Just because we all know how to breathe it does not mean that we know how to live. Just because most of us get married it does not mean that we know how to be a good spouse. Just because, we have children it does not mean that we know how to be good parents. Living, marrying and Parenting require ‘Sadhana’.
There are no universal answers to the meaning of life. I like to believe that it is a journey to the Source…its ups and downs are a lesson…Yet all journeys start with the first step…the first step towards the philosophic quest is the enquiry: “Athato Brahmn Jignasa”…
Then starts the sadhana, which is the spiritual effort the seeker puts in. The word sadhana is derived from the root word ‘sidh’ which means ‘to be accomplished’ in ‘seeking divinity’ The quest starts ‘out’ (pravritti marg) and must end ‘in’ (nivritti marg) and in the knowing that there is no ‘separation’…
Some time ago, I spent two days on a Spiritual Sadhana Camp. A few youngsters on the camp asked me what ‘Sadhana’ means. I explained that it meant ‘Discipline’ plus ‘Perseverance’.
Whatever path of Spiritual Practice you prefer to belong to, be it ‘Karma’ (The path of Righ Action), ‘Bhakti’ (The path of Devotion), Dhyaan (The path of Meditation) or ‘Gyan’ (The path of Knowledge), ‘Japa’ or chanting to still the mind, fasts, long ritualistic prayers, they are all Sadhanas. They all require discipline and perseverance. The aim of Sadhana is Spiritual uplift.
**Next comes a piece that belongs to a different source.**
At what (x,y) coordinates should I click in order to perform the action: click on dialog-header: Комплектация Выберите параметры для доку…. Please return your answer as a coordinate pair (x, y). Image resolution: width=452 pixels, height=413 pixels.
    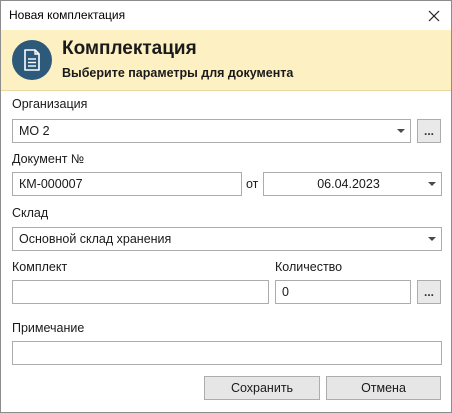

Swami Niranjananda Saraswati states:
” There are seven ways for the liberation of man. The first way is the Path of Karma. This is the discipline for the man of ordinary mettle. The second is the Vaishnava path in which devotion or Bhakti to the Lord plays a greater role than work, and is meant for a higher competence. The third is the Shaiva Path which is more a path of meditation and gyana (knowledge) …The fourth path is the Dakshina Path where Karma Bhakti Gyan are skilfully harmonised and synthesised…Then we have the Vama path or the reverse path where the natural turn outward (pavritti) is turned inward (nivritti) …Then we have the Siddhanta, the path where things are determined as to the real nature and direction of ones goal…The last is the Kaula path…There is nothing higher than the Kaula which is the essence of all essences…”
Scriptures prescribe five Maha Yajnas (Supreme Spiritual Practices)
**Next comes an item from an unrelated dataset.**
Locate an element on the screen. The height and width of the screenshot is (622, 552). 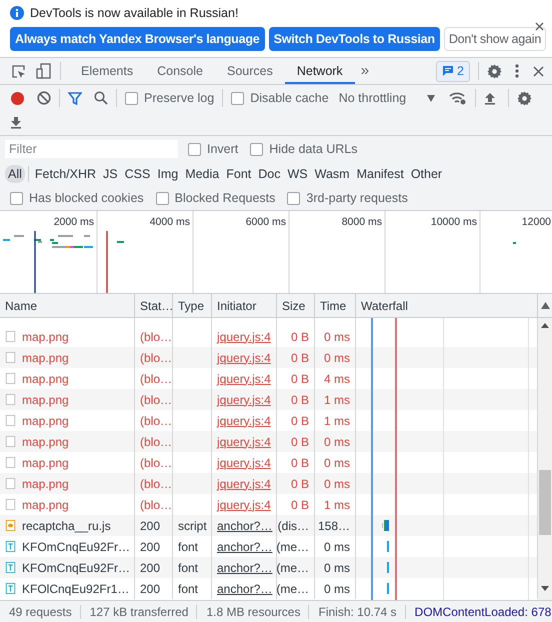
request-row: map.png (blo… jquery.js:4 0 B 1 ms is located at coordinates (269, 400).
which may aid us in our Spiritual Movement.
Brahma or Rishi Yajna: Reflecting on Scriptures, meditation and chanting.
Deva Yajna: Fire ritual in which offerings are made to gods with recitation of mantras.
Atithi Yajna: hospitality towards guests, travelers…
Pitri Yajna: Feeding the poor/priests in honor of, and remembering fore-fathers who have passed on…
Balivaishva Yajna: feeding animals and birds.
Shammi Paranjape says:
Continuity of practice and regularity are important elements of sadhana; sporadic efforts will yield no result. The goal is attained stage by stage. Avoid extremes and keep your sadhana pleasant and moderate. The aim is to enlarge vision and enhance experience, and not mortify the body.
If life essentially is a pilgrimage to return to our own self, then sadhana is our means to get there.
Our worldly works earn us a living and our inner work (sadhana) earns us the bliss of an enlightened life.